Speaker 0:Like we've said before, if there is good coming to you, there is nothing you can do to stop it. If there is bad God forbid coming to you, then he wants you to stop it. He wants you to say okay, I don't want the negative, I want to be able to reverse this trajectory, and all you need to do is step up and do the right thing. You have to feel bad for your actions, you have to verbalize what you did, you have to take it upon yourself to never do it again and move forward. That's it. When you've done that, then the negative that's supposed to be coming your way gets thrown in the trash. You understand that's how it works.

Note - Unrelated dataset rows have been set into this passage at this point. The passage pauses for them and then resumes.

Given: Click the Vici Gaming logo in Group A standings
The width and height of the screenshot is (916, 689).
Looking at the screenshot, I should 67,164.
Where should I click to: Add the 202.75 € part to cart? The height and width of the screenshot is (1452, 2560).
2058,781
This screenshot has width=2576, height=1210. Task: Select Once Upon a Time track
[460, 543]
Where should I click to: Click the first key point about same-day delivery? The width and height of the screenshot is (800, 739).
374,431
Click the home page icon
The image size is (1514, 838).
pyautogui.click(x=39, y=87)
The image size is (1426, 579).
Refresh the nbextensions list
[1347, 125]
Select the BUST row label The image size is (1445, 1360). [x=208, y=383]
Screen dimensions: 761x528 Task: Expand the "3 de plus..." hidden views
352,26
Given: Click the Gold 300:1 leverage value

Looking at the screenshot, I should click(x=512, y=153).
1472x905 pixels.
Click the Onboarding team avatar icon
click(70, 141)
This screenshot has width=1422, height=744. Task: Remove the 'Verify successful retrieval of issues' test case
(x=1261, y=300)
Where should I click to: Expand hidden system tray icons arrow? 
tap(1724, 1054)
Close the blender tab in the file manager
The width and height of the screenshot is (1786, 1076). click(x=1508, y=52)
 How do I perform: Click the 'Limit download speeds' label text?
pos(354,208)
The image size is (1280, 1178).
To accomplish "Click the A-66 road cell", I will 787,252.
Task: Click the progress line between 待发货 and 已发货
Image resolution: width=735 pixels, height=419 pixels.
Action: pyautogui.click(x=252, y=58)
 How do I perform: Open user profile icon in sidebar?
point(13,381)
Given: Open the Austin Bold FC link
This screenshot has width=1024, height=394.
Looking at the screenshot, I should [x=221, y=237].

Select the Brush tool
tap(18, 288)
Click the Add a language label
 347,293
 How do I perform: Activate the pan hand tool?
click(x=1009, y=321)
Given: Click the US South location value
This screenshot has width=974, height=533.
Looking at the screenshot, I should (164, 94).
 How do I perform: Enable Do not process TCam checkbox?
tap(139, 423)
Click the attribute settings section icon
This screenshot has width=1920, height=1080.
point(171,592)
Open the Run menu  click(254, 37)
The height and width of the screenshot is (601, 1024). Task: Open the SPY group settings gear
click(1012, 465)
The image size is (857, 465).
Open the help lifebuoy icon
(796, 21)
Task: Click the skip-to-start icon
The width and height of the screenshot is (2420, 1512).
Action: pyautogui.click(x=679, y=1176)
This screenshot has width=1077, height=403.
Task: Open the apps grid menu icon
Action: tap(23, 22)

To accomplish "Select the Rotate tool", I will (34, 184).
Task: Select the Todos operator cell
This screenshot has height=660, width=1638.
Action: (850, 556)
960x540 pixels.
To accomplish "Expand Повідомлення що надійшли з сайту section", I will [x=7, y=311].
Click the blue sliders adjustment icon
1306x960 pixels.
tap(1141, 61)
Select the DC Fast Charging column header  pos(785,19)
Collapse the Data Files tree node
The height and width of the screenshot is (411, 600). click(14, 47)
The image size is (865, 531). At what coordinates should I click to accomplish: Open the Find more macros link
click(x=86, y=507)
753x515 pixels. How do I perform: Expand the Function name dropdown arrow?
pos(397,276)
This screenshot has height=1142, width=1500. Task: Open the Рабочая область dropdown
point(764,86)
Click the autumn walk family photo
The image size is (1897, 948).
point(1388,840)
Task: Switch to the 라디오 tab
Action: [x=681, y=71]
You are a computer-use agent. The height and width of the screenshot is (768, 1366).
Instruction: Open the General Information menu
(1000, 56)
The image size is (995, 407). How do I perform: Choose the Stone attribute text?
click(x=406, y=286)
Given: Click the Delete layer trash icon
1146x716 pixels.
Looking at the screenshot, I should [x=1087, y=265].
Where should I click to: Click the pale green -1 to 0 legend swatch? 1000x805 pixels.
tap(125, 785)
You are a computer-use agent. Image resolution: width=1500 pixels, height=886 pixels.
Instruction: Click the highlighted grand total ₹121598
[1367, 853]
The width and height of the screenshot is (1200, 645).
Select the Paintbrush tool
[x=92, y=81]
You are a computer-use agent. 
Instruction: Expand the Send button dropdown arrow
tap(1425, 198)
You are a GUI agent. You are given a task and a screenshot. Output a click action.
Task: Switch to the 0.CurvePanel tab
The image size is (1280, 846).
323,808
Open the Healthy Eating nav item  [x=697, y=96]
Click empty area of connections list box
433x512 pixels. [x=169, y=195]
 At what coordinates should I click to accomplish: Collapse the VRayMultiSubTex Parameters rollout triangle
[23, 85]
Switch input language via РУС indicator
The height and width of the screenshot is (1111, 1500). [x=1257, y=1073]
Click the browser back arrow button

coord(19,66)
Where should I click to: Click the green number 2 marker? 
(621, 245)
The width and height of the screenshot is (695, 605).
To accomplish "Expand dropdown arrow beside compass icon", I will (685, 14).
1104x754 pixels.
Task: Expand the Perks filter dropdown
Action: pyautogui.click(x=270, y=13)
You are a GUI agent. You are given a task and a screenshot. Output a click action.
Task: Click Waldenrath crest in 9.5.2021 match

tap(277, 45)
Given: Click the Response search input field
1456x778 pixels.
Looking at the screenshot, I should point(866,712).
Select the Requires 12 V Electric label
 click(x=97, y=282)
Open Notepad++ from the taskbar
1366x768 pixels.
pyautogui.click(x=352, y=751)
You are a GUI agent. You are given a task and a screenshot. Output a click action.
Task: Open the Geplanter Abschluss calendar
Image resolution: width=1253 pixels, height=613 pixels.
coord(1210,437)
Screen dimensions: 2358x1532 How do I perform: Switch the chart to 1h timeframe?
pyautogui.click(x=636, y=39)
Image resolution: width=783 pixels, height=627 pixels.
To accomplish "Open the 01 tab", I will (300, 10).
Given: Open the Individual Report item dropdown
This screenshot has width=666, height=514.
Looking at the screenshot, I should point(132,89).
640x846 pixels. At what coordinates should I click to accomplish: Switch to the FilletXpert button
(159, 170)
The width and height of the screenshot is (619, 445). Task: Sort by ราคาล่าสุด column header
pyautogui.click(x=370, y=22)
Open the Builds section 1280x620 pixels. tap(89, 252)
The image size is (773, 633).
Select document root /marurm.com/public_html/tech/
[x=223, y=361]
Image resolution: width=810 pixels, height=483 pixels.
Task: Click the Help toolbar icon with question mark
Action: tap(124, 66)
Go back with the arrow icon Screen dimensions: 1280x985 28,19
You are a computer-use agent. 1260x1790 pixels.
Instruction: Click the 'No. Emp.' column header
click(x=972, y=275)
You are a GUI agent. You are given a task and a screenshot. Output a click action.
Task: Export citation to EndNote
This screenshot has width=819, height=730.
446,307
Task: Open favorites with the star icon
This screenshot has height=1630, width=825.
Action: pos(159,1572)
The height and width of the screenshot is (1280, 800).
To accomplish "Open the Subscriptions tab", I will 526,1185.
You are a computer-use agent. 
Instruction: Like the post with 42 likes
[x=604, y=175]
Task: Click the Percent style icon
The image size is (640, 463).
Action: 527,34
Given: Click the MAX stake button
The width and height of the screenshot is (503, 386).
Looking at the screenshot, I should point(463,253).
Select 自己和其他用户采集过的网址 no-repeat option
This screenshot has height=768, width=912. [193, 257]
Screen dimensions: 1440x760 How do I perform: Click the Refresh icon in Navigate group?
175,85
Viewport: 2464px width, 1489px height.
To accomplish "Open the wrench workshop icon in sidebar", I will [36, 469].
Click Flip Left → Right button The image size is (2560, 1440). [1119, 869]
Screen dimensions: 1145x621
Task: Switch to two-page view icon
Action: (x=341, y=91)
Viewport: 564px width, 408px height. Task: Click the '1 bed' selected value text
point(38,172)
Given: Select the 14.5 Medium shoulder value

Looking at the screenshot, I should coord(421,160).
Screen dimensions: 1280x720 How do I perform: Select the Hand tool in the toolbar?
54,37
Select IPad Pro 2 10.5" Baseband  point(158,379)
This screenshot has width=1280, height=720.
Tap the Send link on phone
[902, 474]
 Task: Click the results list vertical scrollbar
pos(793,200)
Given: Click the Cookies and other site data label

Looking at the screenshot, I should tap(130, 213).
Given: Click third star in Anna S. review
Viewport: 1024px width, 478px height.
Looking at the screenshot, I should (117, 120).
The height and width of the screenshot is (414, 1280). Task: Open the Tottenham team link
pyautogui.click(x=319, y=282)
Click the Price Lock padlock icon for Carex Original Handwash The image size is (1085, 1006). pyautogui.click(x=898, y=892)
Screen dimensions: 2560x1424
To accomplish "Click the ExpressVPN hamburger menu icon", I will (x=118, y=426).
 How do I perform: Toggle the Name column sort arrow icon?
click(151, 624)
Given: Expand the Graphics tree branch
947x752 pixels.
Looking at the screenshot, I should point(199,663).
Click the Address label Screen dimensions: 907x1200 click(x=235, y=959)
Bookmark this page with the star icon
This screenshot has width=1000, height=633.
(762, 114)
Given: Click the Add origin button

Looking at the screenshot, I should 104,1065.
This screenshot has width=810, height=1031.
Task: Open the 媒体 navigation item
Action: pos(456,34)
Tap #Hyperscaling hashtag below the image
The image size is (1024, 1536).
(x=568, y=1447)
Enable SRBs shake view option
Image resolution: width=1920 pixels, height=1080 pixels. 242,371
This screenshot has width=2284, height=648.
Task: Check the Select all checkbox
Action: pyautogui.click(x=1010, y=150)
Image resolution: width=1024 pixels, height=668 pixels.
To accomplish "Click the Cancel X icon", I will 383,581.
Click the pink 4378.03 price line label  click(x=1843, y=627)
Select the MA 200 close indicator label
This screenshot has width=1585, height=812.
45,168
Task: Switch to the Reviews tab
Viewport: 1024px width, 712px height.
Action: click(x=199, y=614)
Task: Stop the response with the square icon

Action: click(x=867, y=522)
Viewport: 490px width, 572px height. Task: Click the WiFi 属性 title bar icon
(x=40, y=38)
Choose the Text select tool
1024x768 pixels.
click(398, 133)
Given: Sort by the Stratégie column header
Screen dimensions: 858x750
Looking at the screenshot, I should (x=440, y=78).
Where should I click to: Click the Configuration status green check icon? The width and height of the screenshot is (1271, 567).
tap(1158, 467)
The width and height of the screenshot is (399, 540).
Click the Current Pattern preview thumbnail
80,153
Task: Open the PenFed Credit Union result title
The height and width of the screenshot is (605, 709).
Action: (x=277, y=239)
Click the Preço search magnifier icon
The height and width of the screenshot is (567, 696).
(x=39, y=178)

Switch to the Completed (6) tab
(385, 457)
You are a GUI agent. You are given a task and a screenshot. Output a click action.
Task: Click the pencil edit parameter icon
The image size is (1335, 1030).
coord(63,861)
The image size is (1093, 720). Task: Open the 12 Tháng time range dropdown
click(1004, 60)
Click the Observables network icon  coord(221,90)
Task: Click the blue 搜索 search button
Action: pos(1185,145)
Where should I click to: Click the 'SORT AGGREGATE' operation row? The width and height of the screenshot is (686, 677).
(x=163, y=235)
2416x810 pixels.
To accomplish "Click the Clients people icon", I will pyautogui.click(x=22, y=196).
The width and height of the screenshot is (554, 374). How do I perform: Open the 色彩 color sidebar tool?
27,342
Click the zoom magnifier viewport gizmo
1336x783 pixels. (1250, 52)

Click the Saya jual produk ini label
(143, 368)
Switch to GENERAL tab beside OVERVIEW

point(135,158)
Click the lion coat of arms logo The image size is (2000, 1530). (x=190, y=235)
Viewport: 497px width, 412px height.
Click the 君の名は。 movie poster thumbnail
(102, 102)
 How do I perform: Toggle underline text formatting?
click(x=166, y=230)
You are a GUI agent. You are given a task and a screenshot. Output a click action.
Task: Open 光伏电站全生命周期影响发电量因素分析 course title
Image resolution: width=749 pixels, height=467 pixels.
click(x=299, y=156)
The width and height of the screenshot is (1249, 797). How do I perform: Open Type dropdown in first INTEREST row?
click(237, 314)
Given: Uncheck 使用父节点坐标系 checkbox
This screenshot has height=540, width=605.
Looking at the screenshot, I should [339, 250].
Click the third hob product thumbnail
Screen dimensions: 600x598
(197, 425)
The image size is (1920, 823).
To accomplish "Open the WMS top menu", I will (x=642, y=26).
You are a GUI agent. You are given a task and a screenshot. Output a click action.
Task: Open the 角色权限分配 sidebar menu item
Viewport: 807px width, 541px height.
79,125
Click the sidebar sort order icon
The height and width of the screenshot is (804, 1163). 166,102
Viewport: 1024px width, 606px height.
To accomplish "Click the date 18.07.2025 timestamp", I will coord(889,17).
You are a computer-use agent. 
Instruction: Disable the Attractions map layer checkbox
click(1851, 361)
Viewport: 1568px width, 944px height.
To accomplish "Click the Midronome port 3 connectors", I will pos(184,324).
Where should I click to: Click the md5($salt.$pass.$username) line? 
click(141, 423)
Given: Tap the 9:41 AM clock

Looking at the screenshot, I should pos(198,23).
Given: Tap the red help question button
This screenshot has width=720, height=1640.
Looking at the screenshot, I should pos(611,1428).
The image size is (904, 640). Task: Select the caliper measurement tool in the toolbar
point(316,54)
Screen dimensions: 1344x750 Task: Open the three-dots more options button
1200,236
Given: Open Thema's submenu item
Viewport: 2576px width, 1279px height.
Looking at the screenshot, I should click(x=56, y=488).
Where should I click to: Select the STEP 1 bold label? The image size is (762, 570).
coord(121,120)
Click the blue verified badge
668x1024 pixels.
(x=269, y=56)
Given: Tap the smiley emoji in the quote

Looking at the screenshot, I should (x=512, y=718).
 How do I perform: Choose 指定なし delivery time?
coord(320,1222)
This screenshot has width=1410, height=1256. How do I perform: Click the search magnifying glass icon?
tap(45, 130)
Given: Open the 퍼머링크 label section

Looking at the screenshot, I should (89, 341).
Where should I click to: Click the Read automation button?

Speaker 0:When we do tshuva, when we repent, when we feel bad about the things that we did genuine feeling of remorse then what you did, more than that, what you did to deserve a negative consequence. When you feel bad about it and when you say with your mouth what you did and confess your actions to yourself out loud, and when you commit to not doing it again and you move forward on it, that's all it takes for God to rip up the bad decree. And more than that, like we've said in the past, that evil thing that you did, that wicked thing that you did, comes as a credit to your account. It becomes a mitzvah, it becomes a positive deed. How do you take a negative deed that you did? You clearly hurt somebody or you clearly hurt yourself, but you did a proper repentance. Now there's a way to do it. You've got to investigate how do I do it, so that I'm not fooling myself.
Speaker 0:Once you've done a proper what's called tshuva, a repentance, then that negative trait becomes a positive thing for you. It becomes money in your spiritual bank account. How? And the answer is it was specifically that thing that you did that brought you to the realization that you behaved improperly and brought you to the point of doing tshuva. And had you not done that, then you may not have done tshuva. So God even sees the negative that you did and gives it to you as a bonus to say I'm going to start you off with money in your account because you were depleted, but because you did tsh you did. I'm taking right away that negative and putting it as a positive back into your account. My friends, it doesn't get any better than that. Clearly, you have a God that loves you. Step up and have a relationship with him. Tomorrow we continue. Have an amazing Sunday, my friends.